* [What to work on] Reproduce the entries below word for word, starting from their first line and stopping after the line that contains "Action: pyautogui.click(x=371, y=16)".

* [Stored records]
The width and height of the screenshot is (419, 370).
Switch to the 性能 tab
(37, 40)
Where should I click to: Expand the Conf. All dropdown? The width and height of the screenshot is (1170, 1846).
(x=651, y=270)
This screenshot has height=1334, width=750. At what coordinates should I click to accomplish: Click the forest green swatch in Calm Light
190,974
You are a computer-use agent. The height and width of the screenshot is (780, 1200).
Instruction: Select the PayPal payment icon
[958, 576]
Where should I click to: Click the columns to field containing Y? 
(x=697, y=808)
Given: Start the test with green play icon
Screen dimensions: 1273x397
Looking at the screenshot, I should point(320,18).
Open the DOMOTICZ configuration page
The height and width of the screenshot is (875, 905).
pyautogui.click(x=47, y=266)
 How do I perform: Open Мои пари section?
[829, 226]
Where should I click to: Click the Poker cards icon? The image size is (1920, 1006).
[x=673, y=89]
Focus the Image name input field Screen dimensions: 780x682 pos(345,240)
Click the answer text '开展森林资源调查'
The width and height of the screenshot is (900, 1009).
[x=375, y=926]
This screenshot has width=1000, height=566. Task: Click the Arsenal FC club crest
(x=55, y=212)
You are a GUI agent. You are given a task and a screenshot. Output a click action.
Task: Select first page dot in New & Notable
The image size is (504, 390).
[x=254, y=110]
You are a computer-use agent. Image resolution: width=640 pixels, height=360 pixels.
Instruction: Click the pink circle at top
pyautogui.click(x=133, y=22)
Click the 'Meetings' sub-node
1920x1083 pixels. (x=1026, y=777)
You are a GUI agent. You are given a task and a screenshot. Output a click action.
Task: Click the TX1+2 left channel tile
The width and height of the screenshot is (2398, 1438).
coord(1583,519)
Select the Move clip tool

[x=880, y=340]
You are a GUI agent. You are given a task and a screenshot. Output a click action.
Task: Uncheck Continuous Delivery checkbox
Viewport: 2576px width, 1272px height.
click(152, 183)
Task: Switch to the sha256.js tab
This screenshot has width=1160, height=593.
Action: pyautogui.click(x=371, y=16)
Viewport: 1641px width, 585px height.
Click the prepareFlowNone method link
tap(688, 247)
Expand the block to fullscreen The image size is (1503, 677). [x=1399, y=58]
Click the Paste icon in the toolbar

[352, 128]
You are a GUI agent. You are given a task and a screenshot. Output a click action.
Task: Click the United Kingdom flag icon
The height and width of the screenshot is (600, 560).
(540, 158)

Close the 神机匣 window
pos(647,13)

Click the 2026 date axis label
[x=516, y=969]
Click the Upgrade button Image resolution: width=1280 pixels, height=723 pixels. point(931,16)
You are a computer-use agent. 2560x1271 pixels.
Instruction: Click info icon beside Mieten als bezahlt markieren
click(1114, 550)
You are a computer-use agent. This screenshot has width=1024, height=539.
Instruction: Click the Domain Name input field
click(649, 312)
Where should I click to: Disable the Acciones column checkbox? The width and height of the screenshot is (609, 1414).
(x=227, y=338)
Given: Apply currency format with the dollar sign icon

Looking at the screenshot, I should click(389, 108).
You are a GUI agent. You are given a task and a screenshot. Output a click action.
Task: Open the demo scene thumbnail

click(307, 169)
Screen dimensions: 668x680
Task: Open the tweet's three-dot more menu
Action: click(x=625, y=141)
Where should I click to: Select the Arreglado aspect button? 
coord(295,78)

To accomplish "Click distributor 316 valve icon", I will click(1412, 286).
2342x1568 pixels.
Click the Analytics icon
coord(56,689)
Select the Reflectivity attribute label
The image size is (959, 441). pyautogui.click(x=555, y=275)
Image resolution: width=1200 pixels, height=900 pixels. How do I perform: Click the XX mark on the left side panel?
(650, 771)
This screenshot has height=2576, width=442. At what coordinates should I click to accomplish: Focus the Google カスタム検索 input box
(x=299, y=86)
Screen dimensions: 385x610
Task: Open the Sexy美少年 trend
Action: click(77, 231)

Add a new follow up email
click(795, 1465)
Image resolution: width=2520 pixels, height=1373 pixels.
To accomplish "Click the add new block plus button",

* [Response]
The width and height of the screenshot is (419, 370).
Switch to the 性能 tab
(37, 40)
Where should I click to: Expand the Conf. All dropdown? The width and height of the screenshot is (1170, 1846).
(x=651, y=270)
This screenshot has height=1334, width=750. At what coordinates should I click to accomplish: Click the forest green swatch in Calm Light
190,974
You are a computer-use agent. The height and width of the screenshot is (780, 1200).
Instruction: Select the PayPal payment icon
[958, 576]
Where should I click to: Click the columns to field containing Y? 
(x=697, y=808)
Given: Start the test with green play icon
Screen dimensions: 1273x397
Looking at the screenshot, I should point(320,18).
Open the DOMOTICZ configuration page
The height and width of the screenshot is (875, 905).
pyautogui.click(x=47, y=266)
 How do I perform: Open Мои пари section?
[829, 226]
Where should I click to: Click the Poker cards icon? The image size is (1920, 1006).
[x=673, y=89]
Focus the Image name input field Screen dimensions: 780x682 pos(345,240)
Click the answer text '开展森林资源调查'
The width and height of the screenshot is (900, 1009).
[x=375, y=926]
This screenshot has width=1000, height=566. Task: Click the Arsenal FC club crest
(x=55, y=212)
You are a GUI agent. You are given a task and a screenshot. Output a click action.
Task: Select first page dot in New & Notable
The image size is (504, 390).
[x=254, y=110]
You are a computer-use agent. Image resolution: width=640 pixels, height=360 pixels.
Instruction: Click the pink circle at top
pyautogui.click(x=133, y=22)
Click the 'Meetings' sub-node
1920x1083 pixels. (x=1026, y=777)
You are a GUI agent. You are given a task and a screenshot. Output a click action.
Task: Click the TX1+2 left channel tile
The width and height of the screenshot is (2398, 1438).
coord(1583,519)
Select the Move clip tool

[x=880, y=340]
You are a GUI agent. You are given a task and a screenshot. Output a click action.
Task: Uncheck Continuous Delivery checkbox
Viewport: 2576px width, 1272px height.
click(152, 183)
Task: Switch to the sha256.js tab
This screenshot has width=1160, height=593.
Action: pyautogui.click(x=371, y=16)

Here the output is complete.